(Complete the following):
• a. In the text on converting 35 to hexadecimal, what does the notation "$$35_{10}$$" mean?
• b. Carry on the text on converting 35 to hexadecimal from the point where it stops.

(Document text):
^^^^^^^^^^^^^^^^
Question

Consider the unsigned decimal number 35. What is the value in hexadecimal?
1. 3510 = ____ 16

Answer

**step1** Understanding the Problem

The problem asks us to convert the decimal number 35 into its equivalent hexadecimal representation. The notation "$$35_{10}$$" means 35 in base 10 (decimal), and the blank space followed by "$$_{16}$$" means we need to find its value in base 16 (hexadecimal).

**step2** Explaining Number Bases

In the decimal system (base 10), we use 10 digits: 0, 1, 2, 3, 4, 5, 6, 7, 8, 9. Each digit's place value is a power of 10. For example, 35 means $$3 \times 10^1 + 5 \times 10^0$$.
^^^^^^^^^^^^^^^^
Items listed in a dataset
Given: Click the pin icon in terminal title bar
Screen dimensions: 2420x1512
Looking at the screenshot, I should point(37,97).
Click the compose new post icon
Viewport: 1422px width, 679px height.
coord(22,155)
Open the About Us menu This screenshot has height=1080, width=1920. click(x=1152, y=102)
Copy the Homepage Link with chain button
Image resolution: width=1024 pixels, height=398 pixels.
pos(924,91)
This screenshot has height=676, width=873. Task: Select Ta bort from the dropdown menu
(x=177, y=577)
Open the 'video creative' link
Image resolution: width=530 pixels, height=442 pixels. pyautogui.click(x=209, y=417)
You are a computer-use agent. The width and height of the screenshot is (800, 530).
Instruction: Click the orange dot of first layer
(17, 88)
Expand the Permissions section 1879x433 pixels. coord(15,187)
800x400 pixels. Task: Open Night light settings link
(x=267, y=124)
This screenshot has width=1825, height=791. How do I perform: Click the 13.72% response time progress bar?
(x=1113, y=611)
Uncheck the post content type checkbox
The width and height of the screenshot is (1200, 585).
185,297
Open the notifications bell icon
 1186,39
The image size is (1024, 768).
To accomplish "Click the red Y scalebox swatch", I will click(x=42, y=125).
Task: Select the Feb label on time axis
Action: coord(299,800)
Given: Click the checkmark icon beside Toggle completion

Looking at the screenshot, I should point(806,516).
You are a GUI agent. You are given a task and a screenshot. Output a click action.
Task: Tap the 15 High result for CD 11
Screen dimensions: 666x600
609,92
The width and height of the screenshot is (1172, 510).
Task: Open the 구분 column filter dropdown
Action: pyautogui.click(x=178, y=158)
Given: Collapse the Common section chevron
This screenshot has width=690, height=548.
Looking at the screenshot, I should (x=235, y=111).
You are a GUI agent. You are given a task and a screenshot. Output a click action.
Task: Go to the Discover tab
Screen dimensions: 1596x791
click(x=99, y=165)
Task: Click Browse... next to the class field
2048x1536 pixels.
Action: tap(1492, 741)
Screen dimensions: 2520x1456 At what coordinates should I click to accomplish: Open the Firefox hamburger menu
^^^^^^^^^^^^^^^^
(Expected results):
• a. It means 35 in base 10 (decimal).

• b.
In the hexadecimal system (base 16), we use 16 "digits": 0, 1, 2, 3, 4, 5, 6, 7, 8, 9, A, B, C, D, E, F. Here, A represents 10, B represents 11, C represents 12, D represents 13, E represents 14, and F represents 15. Each digit's place value is a power of 16.

**step3** Method for Conversion

To convert a decimal number to another base, we use a method of repeated division by the new base (in this case, 16) and record the remainders. The hexadecimal number is formed by reading these remainders from the last one to the first one.

**step4** First Division

We divide the decimal number 35 by 16.
$$35 \div 16$$
We find how many times 16 goes into 35 without exceeding it.
$$16 \times 1 = 16$$
$$16 \times 2 = 32$$
$$16 \times 3 = 48$$
So, 16 goes into 35 two times.
The quotient is 2.
The remainder is $$35 - (16 \times 2) = 35 - 32 = 3$$.
We record the remainder: 3.

**step5** Second Division

Now we take the quotient from the previous step, which is 2, and divide it by 16.
$$2 \div 16$$
Since 2 is smaller than 16, 16 goes into 2 zero times.
The quotient is 0.
The remainder is 2.
We record the remainder: 2.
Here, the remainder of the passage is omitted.